By Sherry Qin and Yang Jie
Apple supplier Luxshare Precision Industry is gauging investor interest for a US$3.1 billion Hong Kong listing that would be the city's largest so far this year, amid a fundraising frenzy for technology-related stocks.
The Chinese company, which assembles iPhones and other Apple products, is among nine firms seeking to test investor demand for Hong Kong listings, underscoring a growing wave of mainland tech companies tapping capital pools in one of Asia's biggest financial centers.
Luxshare, which is already listed in Shenzhen, is set to offer 383.5 million shares at a maximum of 63.28 Hong Kong dollars each. The stock is expected to start trading on July 9.
If successful, the HK$24.27 billion offering, equivalent to US$3.10 billion, would top the HK$20.12 billion listing of Nvidia supplier Victory Giant Technology in April.

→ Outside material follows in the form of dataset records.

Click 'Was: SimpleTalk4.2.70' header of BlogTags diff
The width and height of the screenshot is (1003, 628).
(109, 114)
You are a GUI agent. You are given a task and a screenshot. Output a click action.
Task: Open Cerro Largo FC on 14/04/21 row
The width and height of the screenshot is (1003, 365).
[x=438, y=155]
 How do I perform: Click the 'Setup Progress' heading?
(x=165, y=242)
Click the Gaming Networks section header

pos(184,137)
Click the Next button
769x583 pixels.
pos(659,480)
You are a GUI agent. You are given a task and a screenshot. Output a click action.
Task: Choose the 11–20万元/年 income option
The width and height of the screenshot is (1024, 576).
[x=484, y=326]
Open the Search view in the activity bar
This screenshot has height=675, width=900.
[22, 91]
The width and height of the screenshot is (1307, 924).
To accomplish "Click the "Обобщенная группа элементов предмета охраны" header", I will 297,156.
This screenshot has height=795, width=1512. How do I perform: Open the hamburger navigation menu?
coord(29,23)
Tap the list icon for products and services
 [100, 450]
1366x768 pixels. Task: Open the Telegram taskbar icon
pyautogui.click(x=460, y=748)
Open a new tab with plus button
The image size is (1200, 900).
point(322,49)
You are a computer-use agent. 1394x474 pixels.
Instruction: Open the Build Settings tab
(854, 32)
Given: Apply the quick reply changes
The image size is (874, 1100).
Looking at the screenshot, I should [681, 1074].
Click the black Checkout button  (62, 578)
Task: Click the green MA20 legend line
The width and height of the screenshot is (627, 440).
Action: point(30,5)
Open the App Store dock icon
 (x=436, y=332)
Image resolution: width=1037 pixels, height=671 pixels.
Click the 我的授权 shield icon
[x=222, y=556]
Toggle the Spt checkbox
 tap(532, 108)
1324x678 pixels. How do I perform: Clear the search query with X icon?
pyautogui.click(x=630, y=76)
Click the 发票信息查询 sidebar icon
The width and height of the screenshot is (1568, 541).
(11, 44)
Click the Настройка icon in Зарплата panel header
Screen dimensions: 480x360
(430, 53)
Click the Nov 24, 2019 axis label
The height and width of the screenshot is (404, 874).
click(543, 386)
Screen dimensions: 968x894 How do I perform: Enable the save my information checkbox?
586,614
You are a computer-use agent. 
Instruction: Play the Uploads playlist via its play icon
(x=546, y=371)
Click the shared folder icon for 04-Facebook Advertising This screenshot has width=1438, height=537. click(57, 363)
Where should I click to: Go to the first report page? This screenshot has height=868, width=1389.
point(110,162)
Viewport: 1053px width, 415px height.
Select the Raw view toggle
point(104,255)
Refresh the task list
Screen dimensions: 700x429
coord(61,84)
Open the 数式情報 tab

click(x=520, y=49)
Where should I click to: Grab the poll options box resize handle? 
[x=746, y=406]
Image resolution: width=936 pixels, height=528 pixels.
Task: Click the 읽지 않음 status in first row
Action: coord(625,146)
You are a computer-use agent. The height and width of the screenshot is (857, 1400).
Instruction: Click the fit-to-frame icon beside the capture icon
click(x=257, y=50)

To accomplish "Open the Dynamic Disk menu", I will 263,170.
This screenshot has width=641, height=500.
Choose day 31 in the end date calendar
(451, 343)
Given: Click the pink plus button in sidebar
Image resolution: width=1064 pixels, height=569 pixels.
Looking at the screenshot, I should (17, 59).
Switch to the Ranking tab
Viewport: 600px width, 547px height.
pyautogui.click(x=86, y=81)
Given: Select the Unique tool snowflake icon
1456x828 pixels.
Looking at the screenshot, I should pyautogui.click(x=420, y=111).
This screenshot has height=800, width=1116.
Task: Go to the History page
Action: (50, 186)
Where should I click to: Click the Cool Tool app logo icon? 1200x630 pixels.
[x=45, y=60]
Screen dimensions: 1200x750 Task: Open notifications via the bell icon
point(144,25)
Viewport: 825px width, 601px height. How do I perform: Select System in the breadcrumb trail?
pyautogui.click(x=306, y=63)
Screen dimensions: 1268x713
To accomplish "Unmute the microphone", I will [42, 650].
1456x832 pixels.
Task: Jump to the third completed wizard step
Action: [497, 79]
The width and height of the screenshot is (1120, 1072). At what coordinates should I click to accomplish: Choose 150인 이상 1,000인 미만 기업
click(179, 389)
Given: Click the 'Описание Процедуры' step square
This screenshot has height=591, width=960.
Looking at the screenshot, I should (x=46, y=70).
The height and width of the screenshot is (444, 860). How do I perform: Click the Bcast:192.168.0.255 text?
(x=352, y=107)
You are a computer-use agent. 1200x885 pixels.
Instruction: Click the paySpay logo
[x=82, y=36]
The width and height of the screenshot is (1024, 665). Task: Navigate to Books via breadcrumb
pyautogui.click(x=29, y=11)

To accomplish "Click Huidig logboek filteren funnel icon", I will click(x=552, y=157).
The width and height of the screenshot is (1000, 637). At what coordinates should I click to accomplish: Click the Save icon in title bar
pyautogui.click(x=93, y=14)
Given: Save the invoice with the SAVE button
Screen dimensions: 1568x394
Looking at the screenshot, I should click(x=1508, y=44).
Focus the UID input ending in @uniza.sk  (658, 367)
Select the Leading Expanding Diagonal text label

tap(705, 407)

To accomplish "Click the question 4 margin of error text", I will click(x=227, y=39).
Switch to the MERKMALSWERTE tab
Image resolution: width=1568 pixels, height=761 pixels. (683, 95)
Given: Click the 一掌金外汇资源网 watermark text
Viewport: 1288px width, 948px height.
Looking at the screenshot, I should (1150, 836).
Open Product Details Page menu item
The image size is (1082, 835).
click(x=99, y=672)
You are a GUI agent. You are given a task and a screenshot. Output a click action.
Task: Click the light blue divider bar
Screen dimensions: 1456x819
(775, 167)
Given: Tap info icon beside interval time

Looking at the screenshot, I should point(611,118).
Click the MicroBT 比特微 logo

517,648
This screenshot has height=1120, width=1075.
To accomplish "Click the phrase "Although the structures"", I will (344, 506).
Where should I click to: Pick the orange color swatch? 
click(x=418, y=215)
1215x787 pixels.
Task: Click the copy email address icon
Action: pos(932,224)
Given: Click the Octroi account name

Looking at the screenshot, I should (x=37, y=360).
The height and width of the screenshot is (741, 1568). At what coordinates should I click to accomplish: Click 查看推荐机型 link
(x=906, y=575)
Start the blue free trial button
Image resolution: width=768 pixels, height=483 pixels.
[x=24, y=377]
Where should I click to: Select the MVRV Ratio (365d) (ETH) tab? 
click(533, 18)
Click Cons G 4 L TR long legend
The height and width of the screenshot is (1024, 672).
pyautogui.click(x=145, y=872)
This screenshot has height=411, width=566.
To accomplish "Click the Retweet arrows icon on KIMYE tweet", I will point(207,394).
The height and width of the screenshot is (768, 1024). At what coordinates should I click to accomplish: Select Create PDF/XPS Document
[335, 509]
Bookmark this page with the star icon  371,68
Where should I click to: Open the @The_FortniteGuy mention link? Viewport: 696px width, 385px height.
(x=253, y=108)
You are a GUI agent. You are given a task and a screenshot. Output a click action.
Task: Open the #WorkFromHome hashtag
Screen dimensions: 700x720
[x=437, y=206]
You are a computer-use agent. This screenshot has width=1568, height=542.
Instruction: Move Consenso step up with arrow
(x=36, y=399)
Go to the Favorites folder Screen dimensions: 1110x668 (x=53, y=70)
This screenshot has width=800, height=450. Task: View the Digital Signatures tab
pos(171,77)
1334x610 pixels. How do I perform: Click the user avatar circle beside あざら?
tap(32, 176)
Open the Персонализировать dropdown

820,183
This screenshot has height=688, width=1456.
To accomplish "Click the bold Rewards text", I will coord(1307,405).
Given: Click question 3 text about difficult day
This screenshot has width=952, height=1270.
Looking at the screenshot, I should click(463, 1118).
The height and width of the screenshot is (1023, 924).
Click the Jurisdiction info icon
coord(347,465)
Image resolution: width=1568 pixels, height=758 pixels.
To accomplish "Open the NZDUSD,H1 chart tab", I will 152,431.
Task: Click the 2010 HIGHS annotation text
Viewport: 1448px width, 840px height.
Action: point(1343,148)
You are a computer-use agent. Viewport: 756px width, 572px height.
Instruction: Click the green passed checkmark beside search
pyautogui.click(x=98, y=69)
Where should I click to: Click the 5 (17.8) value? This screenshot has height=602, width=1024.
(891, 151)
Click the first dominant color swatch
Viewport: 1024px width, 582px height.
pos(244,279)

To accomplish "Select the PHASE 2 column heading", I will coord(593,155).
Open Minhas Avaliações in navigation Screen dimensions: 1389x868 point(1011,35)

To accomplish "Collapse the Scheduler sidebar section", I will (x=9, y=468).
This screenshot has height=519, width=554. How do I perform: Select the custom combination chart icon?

More than two dozen cornerstone investors, including Singapore's Temasek, GIC and Middle Eastern sovereign-wealth fund Abu Dhabi Investment Authority, have subscribed to US$1.5 billion of shares, nearly half the offering size. Securing such backers helps companies market their deals more effectively and is especially important in times of heightened market volatility.
Founded by former Foxconn line worker Grace Wang, Luxshare has spent the past decade stitching itself into the fabric of Apple's supply chain, climbing from assembling AirPods to producing high-end iPhones and eventually securing assembly rights for the Cupertino, Calif., company's premium Vision Pro headset.
Luxshare's largest customer, widely believed to be Apple, has accounted for more than half of its revenue. That share declined to 57% in 2025 from 75% in 2023, however, as the company diversified its revenue streams toward high-performance data centers and automotive electronics.
The Chinese company now also makes high-speed optoelectronic interconnects, liquid-cooling modules, and advanced power systems designed for the demands of next-generation artificial-intelligence clusters.
Analysts say they expect Luxshare's data-center business to experience major growth between now and next year.
In April, Wang said recent factory buyouts had given Luxshare a major upgrade: the ability to design products from scratch, end-to-end, according to company documentation. Analysts said that new capability lets the company move quickly on fast-moving AI hardware trends, and makes it easier to sell core components to customers like Apple and Nvidia.
Luxshare plans to spend most of the proceeds on expanding its production capacity and investing in research and development.
Its Shenzhen-listed shares were recently 7.5% higher at 70.18 yuan.
Among other companies that launched Hong Kong offerings on Tuesday, Shenzhen-listed Chaozhou Three-Circle, a Chinese manufacturer of advanced electronic components and ceramic materials, aims to raise HK$7.16 billion via an offering of 71.4 million shares.
Nexchip Semiconductor, China's third-largest chip foundry behind SMIC and Hua Hong Semiconductor, is looking to raise HK$6.98 billion, while Guangdong Dtech Technology, which makes micro-cutting tools used to build printed circuit boards, targets a HK$4.80 billion listing.
The nine companies, many of which are already listed in mainland China, could raise up to about US$6 billion in total.
Hong Kong is posed for another stellar year of listings after reclaiming the top spot by funds raised globally in 2025, driven by secondary listings of Chinese companies.